Neste scales chemical recycling with industrial capacity
By commissioning the new unit, Neste expands its capabilities in handling liquefied waste plastic at scale. The facility upgrades pyrolysis oil and similar feedstocks into materials suitable for demanding petrochemical applications. “The successful commissioning proves that we can process liquefied waste plastic at an industrial scale. This achievement demonstrates Neste's capability to develop advanced technology, set safety standards, and create new supply chains for challenging new raw materials. We are proud of this achievement, and I want to express my sincere thanks to our partners and employees whose dedication has allowed us to turn this vision into a reality,” says Jori Sahlsten, Executive Vice President of Oil Products at Neste. The company has been working with liquefied waste plastic since 2020. Construction of the new facility started in 2023 and was completed by the end of 2025, with production ramp-up initiated in 2026.
Closing the quality gap in recycled feedstock
A key objective of the project is to improve the quality of recycled raw materials derived from complex plastic waste streams. Mechanical recycling often reaches its limits when dealing with mixed, contaminated or multi-layer plastics. Neste’s new facility addresses these challenges by upgrading low-quality plastic waste oils into feedstock that meets industry requirements. This enables the use of materials that would otherwise be incinerated or landfilled.
“We enable the scale-up of chemical recycling by upgrading liquefied plastic waste. The plastic originates from low-quality waste streams not suitable for mechanical recycling and destined for incineration or landfills. Thanks to our new facility, even hard-to-recycle plastic waste can be upgraded to meet the feedstock quality requirements of companies manufacturing high-quality plastics. However, the current European Commission’s calculation rules on recycled content in the Single Use Plastics Directive threaten to limit the ability of refineries to serve EU’s recycled content targets. For Europe's competitiveness sake, we need to ensure the calculation rules are amended to include refineries in the context of the EU Packaging and Packaging Waste Regulation,” says Maiju Helin, Director of Polymers and Chemicals at Neste.

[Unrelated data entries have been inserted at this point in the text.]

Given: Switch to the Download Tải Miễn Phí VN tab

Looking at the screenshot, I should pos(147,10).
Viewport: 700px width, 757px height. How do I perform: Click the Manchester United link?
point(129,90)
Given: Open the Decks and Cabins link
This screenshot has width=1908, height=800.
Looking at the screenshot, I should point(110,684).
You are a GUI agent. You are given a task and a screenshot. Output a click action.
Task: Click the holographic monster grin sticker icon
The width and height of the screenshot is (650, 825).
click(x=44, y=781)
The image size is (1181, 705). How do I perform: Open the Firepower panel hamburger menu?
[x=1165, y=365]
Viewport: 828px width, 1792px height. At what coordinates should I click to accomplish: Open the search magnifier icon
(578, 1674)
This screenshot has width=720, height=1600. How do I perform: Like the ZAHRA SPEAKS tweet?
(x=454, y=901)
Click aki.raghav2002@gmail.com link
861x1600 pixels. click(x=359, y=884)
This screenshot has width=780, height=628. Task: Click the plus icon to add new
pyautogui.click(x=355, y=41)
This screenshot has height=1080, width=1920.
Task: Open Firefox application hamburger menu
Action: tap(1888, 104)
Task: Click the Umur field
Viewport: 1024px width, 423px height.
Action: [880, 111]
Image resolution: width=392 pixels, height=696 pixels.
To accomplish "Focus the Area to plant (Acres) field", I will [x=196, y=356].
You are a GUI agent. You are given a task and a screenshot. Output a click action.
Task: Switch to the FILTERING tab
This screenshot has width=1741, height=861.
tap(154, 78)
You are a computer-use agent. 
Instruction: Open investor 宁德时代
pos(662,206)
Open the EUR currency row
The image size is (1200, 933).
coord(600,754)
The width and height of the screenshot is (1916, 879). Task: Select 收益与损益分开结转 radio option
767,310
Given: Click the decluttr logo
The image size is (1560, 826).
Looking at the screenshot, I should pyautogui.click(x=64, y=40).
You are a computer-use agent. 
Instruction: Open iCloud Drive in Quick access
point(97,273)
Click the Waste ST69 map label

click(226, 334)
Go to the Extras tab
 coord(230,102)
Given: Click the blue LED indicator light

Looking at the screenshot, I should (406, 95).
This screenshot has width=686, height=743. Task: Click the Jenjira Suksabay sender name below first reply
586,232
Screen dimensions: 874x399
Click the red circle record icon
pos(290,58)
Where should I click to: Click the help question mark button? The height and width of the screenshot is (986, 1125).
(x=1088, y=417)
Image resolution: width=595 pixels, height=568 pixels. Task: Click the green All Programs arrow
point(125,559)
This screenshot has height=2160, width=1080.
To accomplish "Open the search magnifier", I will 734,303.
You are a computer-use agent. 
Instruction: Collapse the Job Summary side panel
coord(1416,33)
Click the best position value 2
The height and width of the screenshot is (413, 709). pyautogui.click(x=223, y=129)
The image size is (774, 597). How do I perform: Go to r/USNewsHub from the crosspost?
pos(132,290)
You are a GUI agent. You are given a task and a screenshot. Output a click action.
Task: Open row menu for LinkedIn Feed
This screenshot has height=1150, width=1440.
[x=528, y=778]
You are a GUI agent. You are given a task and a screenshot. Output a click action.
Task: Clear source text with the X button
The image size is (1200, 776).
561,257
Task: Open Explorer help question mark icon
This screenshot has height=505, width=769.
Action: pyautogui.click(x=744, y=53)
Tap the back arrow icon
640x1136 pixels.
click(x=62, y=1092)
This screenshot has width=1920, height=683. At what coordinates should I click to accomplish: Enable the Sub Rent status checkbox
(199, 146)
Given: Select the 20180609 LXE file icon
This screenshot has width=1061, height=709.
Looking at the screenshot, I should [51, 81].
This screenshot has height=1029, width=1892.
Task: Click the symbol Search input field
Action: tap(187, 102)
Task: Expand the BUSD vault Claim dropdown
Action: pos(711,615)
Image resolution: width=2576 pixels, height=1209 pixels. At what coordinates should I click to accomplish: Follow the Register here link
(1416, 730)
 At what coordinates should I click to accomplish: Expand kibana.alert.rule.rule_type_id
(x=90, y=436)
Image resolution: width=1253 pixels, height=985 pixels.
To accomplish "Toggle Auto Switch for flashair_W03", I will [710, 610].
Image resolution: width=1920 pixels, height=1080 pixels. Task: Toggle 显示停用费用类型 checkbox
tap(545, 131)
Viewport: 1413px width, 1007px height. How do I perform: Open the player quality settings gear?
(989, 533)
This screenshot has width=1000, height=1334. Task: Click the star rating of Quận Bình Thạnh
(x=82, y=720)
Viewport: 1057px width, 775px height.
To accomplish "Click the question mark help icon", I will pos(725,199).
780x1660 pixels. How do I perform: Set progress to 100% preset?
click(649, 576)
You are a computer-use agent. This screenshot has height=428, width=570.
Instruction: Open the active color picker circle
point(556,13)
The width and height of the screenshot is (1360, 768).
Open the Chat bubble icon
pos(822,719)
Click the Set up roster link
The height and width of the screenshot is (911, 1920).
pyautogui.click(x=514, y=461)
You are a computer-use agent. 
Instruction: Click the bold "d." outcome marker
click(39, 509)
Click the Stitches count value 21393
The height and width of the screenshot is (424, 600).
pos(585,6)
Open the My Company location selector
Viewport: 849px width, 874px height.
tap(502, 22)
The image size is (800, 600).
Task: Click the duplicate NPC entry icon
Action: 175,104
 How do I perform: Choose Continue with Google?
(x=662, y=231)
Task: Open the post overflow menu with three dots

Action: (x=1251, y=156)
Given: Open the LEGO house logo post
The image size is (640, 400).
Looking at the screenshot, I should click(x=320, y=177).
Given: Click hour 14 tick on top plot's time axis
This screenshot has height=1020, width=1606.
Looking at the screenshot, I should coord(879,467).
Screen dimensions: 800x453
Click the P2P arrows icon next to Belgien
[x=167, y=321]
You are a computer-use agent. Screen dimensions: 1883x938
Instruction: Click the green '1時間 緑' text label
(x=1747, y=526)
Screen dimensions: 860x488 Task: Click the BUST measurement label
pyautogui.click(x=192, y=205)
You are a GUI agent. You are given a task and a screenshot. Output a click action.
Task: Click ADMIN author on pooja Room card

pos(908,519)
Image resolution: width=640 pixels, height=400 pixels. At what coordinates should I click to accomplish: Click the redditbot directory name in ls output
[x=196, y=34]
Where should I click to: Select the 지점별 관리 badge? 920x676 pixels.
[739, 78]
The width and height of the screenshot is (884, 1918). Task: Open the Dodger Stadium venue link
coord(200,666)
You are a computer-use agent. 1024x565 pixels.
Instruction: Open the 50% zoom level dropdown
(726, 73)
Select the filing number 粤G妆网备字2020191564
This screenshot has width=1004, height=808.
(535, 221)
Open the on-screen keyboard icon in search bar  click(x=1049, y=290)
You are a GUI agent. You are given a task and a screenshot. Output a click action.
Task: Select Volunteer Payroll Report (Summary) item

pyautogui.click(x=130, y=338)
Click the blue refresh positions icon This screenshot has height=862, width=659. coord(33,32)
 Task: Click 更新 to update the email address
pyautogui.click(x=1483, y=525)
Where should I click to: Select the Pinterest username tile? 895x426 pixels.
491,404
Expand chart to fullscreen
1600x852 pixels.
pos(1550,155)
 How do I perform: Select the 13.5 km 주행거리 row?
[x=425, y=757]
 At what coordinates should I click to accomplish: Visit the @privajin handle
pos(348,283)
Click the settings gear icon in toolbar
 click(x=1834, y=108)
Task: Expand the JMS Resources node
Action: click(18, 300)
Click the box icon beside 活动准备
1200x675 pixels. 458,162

Integration into existing refinery infrastructure
The upgrading process is integrated into the existing refinery operations. Liquefied waste plastic is processed together with crude oil, using a mass balance approach to allocate recycled content to final products such as „Neste RE“. This method enables the production of drop-in raw materials that can be used in existing petrochemical processes without requiring changes to infrastructure.
Environmental impact and circular economy potential
According to lifecycle assessment data, the use of recycled raw materials can significantly reduce environmental impact. Compared to incineration, chemical recycling combined with fossil feedstock substitution can reduce virgin fossil resource use by more than 70 percent and greenhouse gas emissions by over 35 percent. In addition to operating its own facilities, Neste collaborates with partners such as Alterra and Technip Energies to license liquefaction technologies, further supporting the development of circular solutions for plastics.
Conclusion: Scale-up of chemical recycling
With this investment, Neste advances the scale-up of chemical recycling and strengthens its position in the circular plastics economy. The new facility demonstrates how industrial infrastructure can be adapted to process challenging waste streams and deliver high-quality recycled feedstock for future applications.